[Dataset entries]
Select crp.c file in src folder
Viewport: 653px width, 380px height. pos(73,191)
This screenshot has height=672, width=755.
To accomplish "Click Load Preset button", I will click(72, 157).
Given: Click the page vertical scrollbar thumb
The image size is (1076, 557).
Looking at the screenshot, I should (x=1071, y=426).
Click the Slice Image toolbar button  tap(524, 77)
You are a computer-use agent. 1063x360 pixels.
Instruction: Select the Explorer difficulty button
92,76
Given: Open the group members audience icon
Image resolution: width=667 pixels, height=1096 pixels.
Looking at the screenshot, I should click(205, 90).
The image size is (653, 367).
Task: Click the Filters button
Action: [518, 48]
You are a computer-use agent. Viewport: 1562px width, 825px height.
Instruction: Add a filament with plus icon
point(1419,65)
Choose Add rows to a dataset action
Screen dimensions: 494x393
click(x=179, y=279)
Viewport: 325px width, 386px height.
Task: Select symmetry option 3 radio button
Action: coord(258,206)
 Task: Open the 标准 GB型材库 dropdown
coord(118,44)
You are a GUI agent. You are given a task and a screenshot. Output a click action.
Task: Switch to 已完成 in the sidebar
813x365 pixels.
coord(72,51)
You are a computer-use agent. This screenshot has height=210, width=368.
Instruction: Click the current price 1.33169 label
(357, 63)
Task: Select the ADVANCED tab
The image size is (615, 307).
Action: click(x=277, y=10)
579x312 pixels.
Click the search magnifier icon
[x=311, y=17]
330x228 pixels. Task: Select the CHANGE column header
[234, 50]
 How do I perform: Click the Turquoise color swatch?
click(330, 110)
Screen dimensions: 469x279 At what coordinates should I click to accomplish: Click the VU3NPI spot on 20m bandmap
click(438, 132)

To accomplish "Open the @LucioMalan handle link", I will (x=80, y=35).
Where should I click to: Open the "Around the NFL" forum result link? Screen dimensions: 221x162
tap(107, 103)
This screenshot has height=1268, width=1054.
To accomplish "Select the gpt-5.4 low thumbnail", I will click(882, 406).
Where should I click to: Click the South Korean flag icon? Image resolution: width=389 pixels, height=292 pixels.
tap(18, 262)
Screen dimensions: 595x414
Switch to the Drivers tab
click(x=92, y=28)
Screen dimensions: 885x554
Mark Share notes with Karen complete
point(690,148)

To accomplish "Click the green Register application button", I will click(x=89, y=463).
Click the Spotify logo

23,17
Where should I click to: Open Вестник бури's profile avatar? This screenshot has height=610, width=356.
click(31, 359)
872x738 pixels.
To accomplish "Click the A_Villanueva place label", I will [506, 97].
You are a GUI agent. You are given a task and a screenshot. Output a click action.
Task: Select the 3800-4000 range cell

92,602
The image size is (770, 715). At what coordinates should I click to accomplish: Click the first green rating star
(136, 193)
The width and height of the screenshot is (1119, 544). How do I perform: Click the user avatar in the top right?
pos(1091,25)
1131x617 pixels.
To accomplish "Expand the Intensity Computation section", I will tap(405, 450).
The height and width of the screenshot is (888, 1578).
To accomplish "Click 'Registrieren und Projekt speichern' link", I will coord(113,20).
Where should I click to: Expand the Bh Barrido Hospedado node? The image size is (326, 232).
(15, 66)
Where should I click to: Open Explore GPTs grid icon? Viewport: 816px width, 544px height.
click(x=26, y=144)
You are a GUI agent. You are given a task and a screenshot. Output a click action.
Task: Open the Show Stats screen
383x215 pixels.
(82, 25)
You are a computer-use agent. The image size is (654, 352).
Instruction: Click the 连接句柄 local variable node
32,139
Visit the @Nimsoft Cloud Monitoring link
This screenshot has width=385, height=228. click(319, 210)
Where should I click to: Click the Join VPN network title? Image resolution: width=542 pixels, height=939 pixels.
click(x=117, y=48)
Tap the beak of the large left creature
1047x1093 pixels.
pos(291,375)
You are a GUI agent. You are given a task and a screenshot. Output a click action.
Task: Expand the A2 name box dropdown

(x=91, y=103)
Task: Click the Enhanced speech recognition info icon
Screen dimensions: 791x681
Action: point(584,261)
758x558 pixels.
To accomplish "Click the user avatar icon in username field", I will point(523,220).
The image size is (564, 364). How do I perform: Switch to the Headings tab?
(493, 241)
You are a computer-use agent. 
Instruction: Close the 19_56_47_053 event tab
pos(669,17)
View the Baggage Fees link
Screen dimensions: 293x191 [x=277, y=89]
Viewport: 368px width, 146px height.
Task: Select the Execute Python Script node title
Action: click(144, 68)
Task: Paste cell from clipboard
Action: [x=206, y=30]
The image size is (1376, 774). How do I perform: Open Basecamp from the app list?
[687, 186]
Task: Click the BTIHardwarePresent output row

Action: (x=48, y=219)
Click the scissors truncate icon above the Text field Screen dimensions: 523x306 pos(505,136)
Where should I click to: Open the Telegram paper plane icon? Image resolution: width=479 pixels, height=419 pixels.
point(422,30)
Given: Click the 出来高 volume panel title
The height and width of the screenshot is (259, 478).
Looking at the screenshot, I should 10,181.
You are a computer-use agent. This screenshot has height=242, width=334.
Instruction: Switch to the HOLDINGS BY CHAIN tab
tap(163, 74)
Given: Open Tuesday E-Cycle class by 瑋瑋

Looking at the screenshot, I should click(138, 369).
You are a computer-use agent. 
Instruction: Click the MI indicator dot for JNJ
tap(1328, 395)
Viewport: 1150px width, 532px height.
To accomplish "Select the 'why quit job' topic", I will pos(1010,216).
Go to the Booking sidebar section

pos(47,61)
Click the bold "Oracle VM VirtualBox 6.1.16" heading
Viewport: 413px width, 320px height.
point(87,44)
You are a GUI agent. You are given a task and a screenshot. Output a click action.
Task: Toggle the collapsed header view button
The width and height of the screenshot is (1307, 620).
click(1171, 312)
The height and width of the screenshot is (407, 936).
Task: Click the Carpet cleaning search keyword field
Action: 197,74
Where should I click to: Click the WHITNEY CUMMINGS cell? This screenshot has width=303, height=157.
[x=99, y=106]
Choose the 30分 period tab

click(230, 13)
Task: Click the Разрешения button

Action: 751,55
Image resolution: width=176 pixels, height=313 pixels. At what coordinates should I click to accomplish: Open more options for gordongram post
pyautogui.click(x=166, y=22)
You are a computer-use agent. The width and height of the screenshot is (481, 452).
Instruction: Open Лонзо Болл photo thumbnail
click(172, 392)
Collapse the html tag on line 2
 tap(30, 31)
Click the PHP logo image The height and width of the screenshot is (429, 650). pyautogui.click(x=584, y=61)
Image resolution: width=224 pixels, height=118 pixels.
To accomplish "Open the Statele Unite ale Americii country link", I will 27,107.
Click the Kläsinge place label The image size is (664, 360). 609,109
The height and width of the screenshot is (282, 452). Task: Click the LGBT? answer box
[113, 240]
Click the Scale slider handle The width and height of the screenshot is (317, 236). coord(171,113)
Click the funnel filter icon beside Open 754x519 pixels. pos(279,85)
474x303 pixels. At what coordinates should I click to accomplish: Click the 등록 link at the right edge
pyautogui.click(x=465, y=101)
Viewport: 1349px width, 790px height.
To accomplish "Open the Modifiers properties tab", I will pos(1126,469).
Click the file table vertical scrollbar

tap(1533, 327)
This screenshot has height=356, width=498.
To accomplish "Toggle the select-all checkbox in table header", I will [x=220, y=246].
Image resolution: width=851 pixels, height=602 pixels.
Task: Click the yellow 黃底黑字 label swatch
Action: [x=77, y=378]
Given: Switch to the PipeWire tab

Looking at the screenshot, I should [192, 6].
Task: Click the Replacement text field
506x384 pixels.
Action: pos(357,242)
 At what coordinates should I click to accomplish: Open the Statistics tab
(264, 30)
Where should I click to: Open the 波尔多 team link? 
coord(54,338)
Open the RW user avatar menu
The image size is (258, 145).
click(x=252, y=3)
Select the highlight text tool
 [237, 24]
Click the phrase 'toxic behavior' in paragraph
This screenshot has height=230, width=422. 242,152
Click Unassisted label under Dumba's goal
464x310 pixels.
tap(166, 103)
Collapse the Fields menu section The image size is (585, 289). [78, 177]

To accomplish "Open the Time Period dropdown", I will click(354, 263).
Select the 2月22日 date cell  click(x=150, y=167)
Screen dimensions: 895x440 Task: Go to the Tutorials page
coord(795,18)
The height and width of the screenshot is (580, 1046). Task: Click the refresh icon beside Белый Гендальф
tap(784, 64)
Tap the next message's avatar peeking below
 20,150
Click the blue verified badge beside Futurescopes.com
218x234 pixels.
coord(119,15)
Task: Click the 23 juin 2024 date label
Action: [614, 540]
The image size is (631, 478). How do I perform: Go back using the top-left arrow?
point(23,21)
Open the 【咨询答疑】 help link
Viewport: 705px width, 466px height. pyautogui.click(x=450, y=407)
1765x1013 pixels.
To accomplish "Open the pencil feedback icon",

◆ **Your goal**
Only a number is wanted: how many lines of the data above contain "computer"?

◆ **Output of the task**
8